Task details - A verbatim repeat of the records beneath this line is needed.

[Saved data entries]
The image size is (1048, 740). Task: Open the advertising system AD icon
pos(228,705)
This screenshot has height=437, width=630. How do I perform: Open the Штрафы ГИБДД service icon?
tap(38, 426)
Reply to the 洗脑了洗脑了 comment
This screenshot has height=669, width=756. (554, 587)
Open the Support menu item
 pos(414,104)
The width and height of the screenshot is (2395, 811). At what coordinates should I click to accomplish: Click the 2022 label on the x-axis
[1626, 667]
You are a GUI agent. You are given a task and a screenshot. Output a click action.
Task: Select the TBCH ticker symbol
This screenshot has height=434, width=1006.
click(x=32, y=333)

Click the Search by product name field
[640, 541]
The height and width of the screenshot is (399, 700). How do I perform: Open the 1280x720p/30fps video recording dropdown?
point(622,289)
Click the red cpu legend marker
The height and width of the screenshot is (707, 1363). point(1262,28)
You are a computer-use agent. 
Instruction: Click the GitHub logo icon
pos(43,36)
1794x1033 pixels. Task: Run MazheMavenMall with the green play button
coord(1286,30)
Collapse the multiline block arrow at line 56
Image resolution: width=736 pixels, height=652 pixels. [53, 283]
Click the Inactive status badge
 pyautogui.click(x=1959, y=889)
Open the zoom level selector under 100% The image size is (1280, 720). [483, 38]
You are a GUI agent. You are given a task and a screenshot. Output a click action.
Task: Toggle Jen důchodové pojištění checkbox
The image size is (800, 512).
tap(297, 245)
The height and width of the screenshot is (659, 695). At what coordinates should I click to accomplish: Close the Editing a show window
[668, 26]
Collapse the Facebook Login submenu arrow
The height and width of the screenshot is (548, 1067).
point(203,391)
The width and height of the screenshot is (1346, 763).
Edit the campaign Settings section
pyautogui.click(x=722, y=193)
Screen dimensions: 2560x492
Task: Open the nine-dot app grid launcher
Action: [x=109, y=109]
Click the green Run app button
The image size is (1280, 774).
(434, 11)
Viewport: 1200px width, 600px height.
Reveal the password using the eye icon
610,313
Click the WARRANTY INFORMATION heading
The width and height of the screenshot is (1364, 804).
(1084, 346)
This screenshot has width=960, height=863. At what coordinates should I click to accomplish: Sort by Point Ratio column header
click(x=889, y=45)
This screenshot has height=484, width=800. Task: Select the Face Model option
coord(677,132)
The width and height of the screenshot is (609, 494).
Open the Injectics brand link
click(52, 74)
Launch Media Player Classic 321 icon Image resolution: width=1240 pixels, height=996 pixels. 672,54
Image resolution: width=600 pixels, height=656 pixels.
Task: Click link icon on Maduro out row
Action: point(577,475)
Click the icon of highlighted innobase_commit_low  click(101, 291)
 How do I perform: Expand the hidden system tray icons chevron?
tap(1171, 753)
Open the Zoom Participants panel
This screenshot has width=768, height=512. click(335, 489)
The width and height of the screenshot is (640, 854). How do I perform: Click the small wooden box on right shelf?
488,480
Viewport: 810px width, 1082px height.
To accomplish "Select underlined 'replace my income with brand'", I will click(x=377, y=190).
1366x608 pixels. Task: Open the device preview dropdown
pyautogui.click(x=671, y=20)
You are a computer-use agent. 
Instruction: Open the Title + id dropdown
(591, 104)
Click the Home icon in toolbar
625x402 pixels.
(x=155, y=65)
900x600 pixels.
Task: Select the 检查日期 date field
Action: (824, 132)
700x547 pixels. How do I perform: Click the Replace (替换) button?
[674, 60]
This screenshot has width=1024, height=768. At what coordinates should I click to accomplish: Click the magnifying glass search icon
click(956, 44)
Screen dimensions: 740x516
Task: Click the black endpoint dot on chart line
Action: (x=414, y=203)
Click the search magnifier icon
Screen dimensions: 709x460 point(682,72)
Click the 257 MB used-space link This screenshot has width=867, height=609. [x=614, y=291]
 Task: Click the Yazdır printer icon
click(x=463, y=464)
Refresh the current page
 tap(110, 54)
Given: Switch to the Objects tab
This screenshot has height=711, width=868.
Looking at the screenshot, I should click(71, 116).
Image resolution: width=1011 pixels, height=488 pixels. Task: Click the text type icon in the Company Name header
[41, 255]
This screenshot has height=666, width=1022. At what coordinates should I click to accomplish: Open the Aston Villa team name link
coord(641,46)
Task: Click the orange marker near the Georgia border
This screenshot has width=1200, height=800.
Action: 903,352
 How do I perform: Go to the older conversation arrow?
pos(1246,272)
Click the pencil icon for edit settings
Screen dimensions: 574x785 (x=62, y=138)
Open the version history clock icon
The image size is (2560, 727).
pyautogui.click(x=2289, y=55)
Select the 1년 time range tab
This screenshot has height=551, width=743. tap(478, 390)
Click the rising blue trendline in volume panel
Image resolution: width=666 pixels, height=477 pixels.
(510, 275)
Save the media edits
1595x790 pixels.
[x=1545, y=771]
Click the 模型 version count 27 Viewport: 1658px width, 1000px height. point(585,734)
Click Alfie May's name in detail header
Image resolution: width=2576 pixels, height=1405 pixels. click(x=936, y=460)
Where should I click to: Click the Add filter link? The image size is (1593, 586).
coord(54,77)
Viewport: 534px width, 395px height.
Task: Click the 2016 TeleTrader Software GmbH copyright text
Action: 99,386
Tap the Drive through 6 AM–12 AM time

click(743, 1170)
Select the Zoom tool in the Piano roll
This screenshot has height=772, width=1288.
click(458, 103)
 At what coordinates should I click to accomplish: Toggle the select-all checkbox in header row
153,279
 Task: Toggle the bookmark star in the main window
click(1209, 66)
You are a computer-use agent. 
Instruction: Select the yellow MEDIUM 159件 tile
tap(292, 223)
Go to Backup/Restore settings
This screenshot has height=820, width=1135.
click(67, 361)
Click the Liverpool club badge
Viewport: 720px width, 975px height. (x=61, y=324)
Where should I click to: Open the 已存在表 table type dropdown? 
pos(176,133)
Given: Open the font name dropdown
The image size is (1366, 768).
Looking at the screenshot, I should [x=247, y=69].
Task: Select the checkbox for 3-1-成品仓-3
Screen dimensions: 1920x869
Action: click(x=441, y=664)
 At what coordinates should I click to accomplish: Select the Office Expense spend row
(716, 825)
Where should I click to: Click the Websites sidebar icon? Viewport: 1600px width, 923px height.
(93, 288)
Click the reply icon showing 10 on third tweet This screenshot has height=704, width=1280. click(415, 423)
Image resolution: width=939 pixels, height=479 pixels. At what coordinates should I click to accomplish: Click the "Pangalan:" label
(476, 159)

Worked solution -
The image size is (1048, 740). Task: Open the advertising system AD icon
pos(228,705)
This screenshot has height=437, width=630. How do I perform: Open the Штрафы ГИБДД service icon?
tap(38, 426)
Reply to the 洗脑了洗脑了 comment
This screenshot has height=669, width=756. (554, 587)
Open the Support menu item
 pos(414,104)
The width and height of the screenshot is (2395, 811). At what coordinates should I click to accomplish: Click the 2022 label on the x-axis
[1626, 667]
You are a GUI agent. You are given a task and a screenshot. Output a click action.
Task: Select the TBCH ticker symbol
This screenshot has height=434, width=1006.
click(x=32, y=333)

Click the Search by product name field
[640, 541]
The height and width of the screenshot is (399, 700). How do I perform: Open the 1280x720p/30fps video recording dropdown?
point(622,289)
Click the red cpu legend marker
The height and width of the screenshot is (707, 1363). point(1262,28)
You are a computer-use agent. 
Instruction: Click the GitHub logo icon
pos(43,36)
1794x1033 pixels. Task: Run MazheMavenMall with the green play button
coord(1286,30)
Collapse the multiline block arrow at line 56
Image resolution: width=736 pixels, height=652 pixels. [53, 283]
Click the Inactive status badge
 pyautogui.click(x=1959, y=889)
Open the zoom level selector under 100% The image size is (1280, 720). [483, 38]
You are a GUI agent. You are given a task and a screenshot. Output a click action.
Task: Toggle Jen důchodové pojištění checkbox
The image size is (800, 512).
tap(297, 245)
The height and width of the screenshot is (659, 695). At what coordinates should I click to accomplish: Close the Editing a show window
[668, 26]
Collapse the Facebook Login submenu arrow
The height and width of the screenshot is (548, 1067).
point(203,391)
The width and height of the screenshot is (1346, 763).
Edit the campaign Settings section
pyautogui.click(x=722, y=193)
Screen dimensions: 2560x492
Task: Open the nine-dot app grid launcher
Action: [x=109, y=109]
Click the green Run app button
The image size is (1280, 774).
(434, 11)
Viewport: 1200px width, 600px height.
Reveal the password using the eye icon
610,313
Click the WARRANTY INFORMATION heading
The width and height of the screenshot is (1364, 804).
(1084, 346)
This screenshot has width=960, height=863. At what coordinates should I click to accomplish: Sort by Point Ratio column header
click(x=889, y=45)
This screenshot has height=484, width=800. Task: Select the Face Model option
coord(677,132)
The width and height of the screenshot is (609, 494).
Open the Injectics brand link
click(52, 74)
Launch Media Player Classic 321 icon Image resolution: width=1240 pixels, height=996 pixels. 672,54
Image resolution: width=600 pixels, height=656 pixels.
Task: Click link icon on Maduro out row
Action: point(577,475)
Click the icon of highlighted innobase_commit_low  click(101, 291)
 How do I perform: Expand the hidden system tray icons chevron?
tap(1171, 753)
Open the Zoom Participants panel
This screenshot has width=768, height=512. click(335, 489)
The width and height of the screenshot is (640, 854). How do I perform: Click the small wooden box on right shelf?
488,480
Viewport: 810px width, 1082px height.
To accomplish "Select underlined 'replace my income with brand'", I will click(x=377, y=190).
1366x608 pixels. Task: Open the device preview dropdown
pyautogui.click(x=671, y=20)
You are a computer-use agent. 
Instruction: Open the Title + id dropdown
(591, 104)
Click the Home icon in toolbar
625x402 pixels.
(x=155, y=65)
900x600 pixels.
Task: Select the 检查日期 date field
Action: (824, 132)
700x547 pixels. How do I perform: Click the Replace (替换) button?
[674, 60]
This screenshot has width=1024, height=768. At what coordinates should I click to accomplish: Click the magnifying glass search icon
click(956, 44)
Screen dimensions: 740x516
Task: Click the black endpoint dot on chart line
Action: (x=414, y=203)
Click the search magnifier icon
Screen dimensions: 709x460 point(682,72)
Click the 257 MB used-space link This screenshot has width=867, height=609. [x=614, y=291]
 Task: Click the Yazdır printer icon
click(x=463, y=464)
Refresh the current page
 tap(110, 54)
Given: Switch to the Objects tab
This screenshot has height=711, width=868.
Looking at the screenshot, I should click(71, 116).
Image resolution: width=1011 pixels, height=488 pixels. Task: Click the text type icon in the Company Name header
[41, 255]
This screenshot has height=666, width=1022. At what coordinates should I click to accomplish: Open the Aston Villa team name link
coord(641,46)
Task: Click the orange marker near the Georgia border
This screenshot has width=1200, height=800.
Action: 903,352
 How do I perform: Go to the older conversation arrow?
pos(1246,272)
Click the pencil icon for edit settings
Screen dimensions: 574x785 (x=62, y=138)
Open the version history clock icon
The image size is (2560, 727).
pyautogui.click(x=2289, y=55)
Select the 1년 time range tab
This screenshot has height=551, width=743. tap(478, 390)
Click the rising blue trendline in volume panel
Image resolution: width=666 pixels, height=477 pixels.
(510, 275)
Save the media edits
1595x790 pixels.
[x=1545, y=771]
Click the 模型 version count 27 Viewport: 1658px width, 1000px height. point(585,734)
Click Alfie May's name in detail header
Image resolution: width=2576 pixels, height=1405 pixels. click(x=936, y=460)
Where should I click to: Click the Add filter link? The image size is (1593, 586).
coord(54,77)
Viewport: 534px width, 395px height.
Task: Click the 2016 TeleTrader Software GmbH copyright text
Action: 99,386
Tap the Drive through 6 AM–12 AM time

click(743, 1170)
Select the Zoom tool in the Piano roll
This screenshot has height=772, width=1288.
click(458, 103)
 At what coordinates should I click to accomplish: Toggle the select-all checkbox in header row
153,279
 Task: Toggle the bookmark star in the main window
click(1209, 66)
You are a computer-use agent. 
Instruction: Select the yellow MEDIUM 159件 tile
tap(292, 223)
Go to Backup/Restore settings
This screenshot has height=820, width=1135.
click(67, 361)
Click the Liverpool club badge
Viewport: 720px width, 975px height. (x=61, y=324)
Where should I click to: Open the 已存在表 table type dropdown? 
pos(176,133)
Given: Open the font name dropdown
The image size is (1366, 768).
Looking at the screenshot, I should [x=247, y=69].
Task: Select the checkbox for 3-1-成品仓-3
Screen dimensions: 1920x869
Action: click(x=441, y=664)
 At what coordinates should I click to accomplish: Select the Office Expense spend row
(716, 825)
Where should I click to: Click the Websites sidebar icon? Viewport: 1600px width, 923px height.
(93, 288)
Click the reply icon showing 10 on third tweet This screenshot has height=704, width=1280. click(415, 423)
Image resolution: width=939 pixels, height=479 pixels. At what coordinates should I click to accomplish: Click the "Pangalan:" label
(476, 159)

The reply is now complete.